2. Now, I had to think: what angles have a tangent of -1? I know that tangent is sine divided by cosine. For tangent to be -1, sine and cosine need to be the same number but with opposite signs.
3. I remembered the unit circle! This happens at $135^\circ$ (which is $3\pi/4$ radians) and $315^\circ$ (which is $7\pi/4$ radians). Since tangent repeats every $180^\circ$ (or $\pi$ radians), I can write all the solutions for this part as $\theta = 3\pi/4 + n\pi$, where 'n' can be any whole number (like 0, 1, -1, 2, etc.).

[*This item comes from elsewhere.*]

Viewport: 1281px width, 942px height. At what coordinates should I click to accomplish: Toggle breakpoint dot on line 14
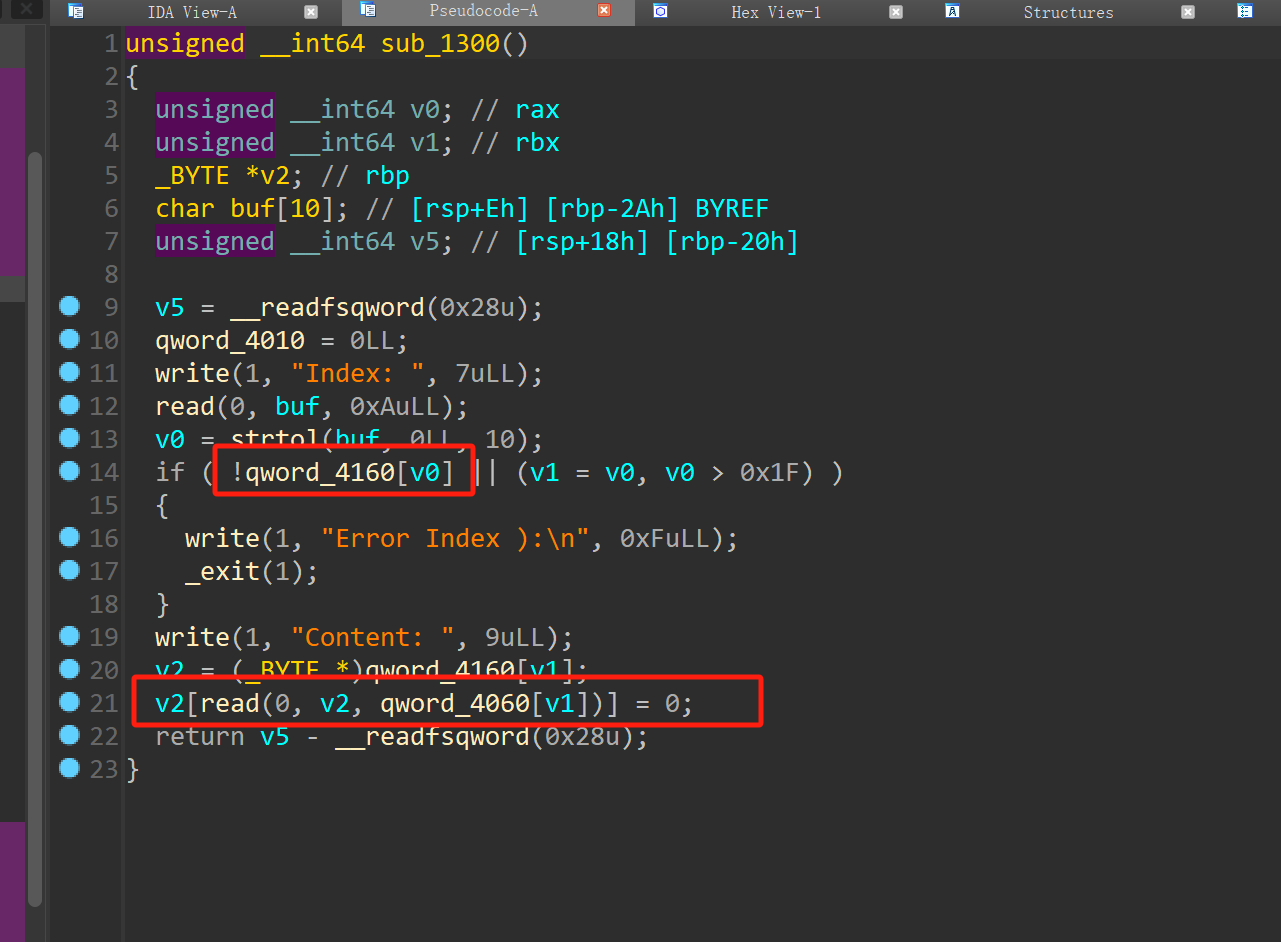click(69, 471)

**Part 2: $(\mathrm{sec}(\theta)-1)=0$**
1. I moved the '1' to the other side, so it became $\mathrm{sec}(\theta) = 1$.
2. I know that secant is just 1 divided by cosine ($\mathrm{sec}(\theta) = 1/\mathrm{cos}(\theta)$). So, if $1/\mathrm{cos}(\theta) = 1$, that means $\mathrm{cos}(\theta)$ must also be 1!
3. Next, I thought: what angles have a cosine of 1? On the unit circle, cosine is 1 right at the start, at $0^\circ$ (or 0 radians). It also happens every full circle around.
4. So, the solutions for this part are $0$, $2\pi$, $4\pi$, and so on. We can write this simply as $\theta = 2n\pi$, where 'n' can be any whole number.

Finally, I combined all the solutions from both parts to get the full answer!